Daniel Lemire · Answer 1 · Tue Oct 03 2017 22:43:43 GMT+0800 (China Standard Time)

@KWillets If you do push code, please create an "AUTHORS" file with your name in it.

Kendall Willets · Answer 2 · Sun Oct 08 2017 03:31:52 GMT+0800 (China Standard Time)

This is ready to start integrating and testing with the rest of the code. The good news is that it's about 10 instructions per vector of four input uint32_t's, so only 2-3x slower than the decoder. It makes extensive use of a bithack to do shift-or of bytes via multiply, and a pshufb lookup table.

A few coding notes:

I have not looked at the delta coding.

I created a u128 union type to keep from going insane initializing and accessing __mm128i's.
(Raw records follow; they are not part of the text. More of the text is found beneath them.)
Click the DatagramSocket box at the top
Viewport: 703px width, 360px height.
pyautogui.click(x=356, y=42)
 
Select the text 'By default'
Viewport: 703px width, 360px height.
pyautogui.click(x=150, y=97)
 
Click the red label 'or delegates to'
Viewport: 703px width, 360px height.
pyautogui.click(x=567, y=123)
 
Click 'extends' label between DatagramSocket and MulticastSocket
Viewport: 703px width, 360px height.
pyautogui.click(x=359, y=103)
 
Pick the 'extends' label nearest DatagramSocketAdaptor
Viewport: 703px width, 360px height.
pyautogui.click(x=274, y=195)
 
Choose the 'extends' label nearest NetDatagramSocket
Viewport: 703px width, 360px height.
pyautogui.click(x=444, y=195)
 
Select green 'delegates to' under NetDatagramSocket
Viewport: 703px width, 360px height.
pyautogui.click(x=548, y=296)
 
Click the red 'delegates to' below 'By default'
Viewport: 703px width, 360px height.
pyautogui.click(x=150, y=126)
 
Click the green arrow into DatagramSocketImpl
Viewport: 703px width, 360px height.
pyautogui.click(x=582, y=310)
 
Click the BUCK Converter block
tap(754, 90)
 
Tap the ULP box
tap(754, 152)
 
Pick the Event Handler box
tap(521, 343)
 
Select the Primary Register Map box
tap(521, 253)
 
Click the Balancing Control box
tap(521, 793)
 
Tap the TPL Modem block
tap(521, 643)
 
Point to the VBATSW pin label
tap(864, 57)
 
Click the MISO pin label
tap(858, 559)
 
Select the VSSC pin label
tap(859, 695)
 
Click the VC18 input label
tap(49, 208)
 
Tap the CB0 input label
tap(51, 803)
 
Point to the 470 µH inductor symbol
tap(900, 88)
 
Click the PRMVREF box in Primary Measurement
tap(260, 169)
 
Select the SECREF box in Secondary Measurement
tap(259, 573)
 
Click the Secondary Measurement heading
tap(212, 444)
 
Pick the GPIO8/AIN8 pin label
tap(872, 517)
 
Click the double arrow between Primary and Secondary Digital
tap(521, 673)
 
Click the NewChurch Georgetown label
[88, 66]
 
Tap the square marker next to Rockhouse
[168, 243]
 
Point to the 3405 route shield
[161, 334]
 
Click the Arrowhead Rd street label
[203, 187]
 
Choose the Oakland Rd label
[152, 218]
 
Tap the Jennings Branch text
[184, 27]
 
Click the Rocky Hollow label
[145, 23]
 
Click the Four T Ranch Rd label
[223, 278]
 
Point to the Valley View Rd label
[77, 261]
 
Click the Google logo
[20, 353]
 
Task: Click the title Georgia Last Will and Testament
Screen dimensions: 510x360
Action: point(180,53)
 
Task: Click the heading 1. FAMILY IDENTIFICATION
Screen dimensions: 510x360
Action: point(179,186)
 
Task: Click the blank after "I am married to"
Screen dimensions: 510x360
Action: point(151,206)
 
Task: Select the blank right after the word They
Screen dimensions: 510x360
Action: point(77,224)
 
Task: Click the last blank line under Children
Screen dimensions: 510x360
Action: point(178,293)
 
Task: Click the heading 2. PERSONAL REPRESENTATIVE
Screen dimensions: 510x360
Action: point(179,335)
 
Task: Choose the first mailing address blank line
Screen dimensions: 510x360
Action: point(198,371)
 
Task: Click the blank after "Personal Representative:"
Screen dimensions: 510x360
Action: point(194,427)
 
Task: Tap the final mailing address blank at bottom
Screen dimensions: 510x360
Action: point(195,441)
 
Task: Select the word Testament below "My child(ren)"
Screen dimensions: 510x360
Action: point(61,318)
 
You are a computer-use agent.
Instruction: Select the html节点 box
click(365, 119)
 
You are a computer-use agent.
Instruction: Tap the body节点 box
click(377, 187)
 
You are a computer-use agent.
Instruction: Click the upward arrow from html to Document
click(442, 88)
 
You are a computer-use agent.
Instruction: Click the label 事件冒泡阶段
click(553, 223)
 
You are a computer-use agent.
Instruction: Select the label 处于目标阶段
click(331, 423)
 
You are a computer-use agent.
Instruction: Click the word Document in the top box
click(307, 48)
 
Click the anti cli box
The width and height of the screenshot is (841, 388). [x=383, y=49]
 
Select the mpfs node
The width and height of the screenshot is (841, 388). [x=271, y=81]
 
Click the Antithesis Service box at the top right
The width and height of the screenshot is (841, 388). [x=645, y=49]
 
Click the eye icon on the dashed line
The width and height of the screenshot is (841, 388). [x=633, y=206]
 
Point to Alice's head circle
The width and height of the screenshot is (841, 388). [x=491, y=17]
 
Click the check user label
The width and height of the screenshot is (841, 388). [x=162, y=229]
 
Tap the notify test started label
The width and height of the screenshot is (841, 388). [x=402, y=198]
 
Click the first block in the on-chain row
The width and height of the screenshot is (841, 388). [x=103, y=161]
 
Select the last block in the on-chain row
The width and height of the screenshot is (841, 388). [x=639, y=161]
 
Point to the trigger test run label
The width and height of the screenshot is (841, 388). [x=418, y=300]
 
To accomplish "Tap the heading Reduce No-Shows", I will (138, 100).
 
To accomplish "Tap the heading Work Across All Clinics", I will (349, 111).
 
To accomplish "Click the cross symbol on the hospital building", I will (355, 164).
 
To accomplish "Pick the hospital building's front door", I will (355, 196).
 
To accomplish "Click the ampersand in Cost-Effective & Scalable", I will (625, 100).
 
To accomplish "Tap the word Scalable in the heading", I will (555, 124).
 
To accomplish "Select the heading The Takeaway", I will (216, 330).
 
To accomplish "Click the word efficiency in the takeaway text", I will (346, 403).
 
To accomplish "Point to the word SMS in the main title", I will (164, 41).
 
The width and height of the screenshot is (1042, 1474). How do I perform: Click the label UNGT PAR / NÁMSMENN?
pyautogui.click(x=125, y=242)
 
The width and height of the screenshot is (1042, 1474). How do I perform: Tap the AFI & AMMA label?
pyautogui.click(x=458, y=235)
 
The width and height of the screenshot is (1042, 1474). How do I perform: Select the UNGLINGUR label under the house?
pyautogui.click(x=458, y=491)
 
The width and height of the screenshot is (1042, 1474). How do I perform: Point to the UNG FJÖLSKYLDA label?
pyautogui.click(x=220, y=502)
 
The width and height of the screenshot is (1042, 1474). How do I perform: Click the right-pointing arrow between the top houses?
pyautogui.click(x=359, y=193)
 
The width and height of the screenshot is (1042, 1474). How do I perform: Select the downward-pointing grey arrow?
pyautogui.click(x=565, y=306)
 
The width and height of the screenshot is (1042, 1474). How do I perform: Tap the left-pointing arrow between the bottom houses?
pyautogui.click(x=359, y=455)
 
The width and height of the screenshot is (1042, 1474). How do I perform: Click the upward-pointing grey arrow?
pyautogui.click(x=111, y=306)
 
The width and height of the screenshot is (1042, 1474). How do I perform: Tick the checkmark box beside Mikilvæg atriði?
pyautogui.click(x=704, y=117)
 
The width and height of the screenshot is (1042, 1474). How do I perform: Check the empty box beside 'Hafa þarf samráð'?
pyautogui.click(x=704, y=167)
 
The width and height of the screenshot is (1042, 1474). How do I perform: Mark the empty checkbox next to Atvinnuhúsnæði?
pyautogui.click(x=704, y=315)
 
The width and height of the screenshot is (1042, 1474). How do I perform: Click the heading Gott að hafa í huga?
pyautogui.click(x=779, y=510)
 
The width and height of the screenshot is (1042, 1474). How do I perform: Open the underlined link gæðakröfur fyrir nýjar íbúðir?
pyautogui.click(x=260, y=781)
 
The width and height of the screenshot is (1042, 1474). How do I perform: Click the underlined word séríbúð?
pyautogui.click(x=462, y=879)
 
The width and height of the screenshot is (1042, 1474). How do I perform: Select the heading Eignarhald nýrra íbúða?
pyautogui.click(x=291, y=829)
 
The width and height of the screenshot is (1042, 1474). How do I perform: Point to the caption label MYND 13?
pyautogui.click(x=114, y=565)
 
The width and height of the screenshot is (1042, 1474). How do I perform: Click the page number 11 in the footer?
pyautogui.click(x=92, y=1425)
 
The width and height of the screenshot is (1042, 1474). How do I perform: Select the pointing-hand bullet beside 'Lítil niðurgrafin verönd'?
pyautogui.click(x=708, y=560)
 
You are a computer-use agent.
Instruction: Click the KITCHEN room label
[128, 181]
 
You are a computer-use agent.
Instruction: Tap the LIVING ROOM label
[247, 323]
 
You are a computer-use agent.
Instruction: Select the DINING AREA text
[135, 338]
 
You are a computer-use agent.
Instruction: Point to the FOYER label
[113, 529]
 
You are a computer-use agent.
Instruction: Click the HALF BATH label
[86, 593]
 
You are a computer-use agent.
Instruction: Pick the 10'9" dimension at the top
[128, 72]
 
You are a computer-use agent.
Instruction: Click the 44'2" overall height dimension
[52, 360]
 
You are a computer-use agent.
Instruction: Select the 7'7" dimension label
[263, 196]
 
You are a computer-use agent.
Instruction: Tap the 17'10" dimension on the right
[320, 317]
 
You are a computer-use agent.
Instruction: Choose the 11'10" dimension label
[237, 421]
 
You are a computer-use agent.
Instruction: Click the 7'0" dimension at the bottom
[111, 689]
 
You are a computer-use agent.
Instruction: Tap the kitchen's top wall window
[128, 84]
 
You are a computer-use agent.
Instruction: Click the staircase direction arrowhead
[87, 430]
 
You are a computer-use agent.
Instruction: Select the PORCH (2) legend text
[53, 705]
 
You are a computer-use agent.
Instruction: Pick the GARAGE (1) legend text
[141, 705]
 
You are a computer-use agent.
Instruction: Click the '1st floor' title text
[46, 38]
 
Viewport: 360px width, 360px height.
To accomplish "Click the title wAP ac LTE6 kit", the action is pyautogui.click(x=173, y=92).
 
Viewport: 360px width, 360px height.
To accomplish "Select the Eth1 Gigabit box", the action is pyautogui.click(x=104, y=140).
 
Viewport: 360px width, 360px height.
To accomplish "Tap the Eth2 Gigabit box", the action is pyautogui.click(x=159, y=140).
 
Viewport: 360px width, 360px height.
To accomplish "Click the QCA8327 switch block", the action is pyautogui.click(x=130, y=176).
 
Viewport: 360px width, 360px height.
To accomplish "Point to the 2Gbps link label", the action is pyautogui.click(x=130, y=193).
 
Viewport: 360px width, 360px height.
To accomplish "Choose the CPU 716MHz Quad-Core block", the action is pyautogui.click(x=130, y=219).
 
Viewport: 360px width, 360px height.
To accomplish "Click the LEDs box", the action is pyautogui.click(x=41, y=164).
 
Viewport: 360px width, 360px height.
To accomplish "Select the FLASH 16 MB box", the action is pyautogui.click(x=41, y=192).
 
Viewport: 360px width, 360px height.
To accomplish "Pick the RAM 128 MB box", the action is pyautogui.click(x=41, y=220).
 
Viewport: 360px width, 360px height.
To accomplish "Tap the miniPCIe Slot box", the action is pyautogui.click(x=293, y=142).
This may be good for shuffle tables as well.

The encoder table is in an include file generated from the script.

The svb_encode_vector entry point is similar to svb_encode_scalar but it obviously calls the vector encoder on each 4-word frame. svb_encode_scalar should be used to finish the ragged end.

I am open to opinions as to whether we should keep the wall-of-code or break it out into modules, include files, etc.

Daniel Lemire · Answer 3 · Sun Oct 08 2017 04:27:14 GMT+0800 (China Standard Time)

Great. I think I should be able to add the vectorized deltas.

I’ll review within a week.

Kendall Willets · Answer 4 · Mon Oct 09 2017 04:49:05 GMT+0800 (China Standard Time)

This is now integrated into streamvbyte, and it passes unit.c and example.c.

Sadly, I have done no performance tests yet.

Kendall Willets · Answer 5 · Mon Oct 09 2017 06:57:54 GMT+0800 (China Standard Time)

Performance is about 7x faster for 500k random int's. 588 million int's per second on my laptop.

Daniel Lemire · Answer 6 · Tue Oct 10 2017 01:21:05 GMT+0800 (China Standard Time)

Solved by @KWillets

Daniel Lemire · Answer 7 · Tue Oct 10 2017 03:07:51 GMT+0800 (China Standard Time)

Ok. So the deltas are now encoded, mostly by re-using @KWillets's code.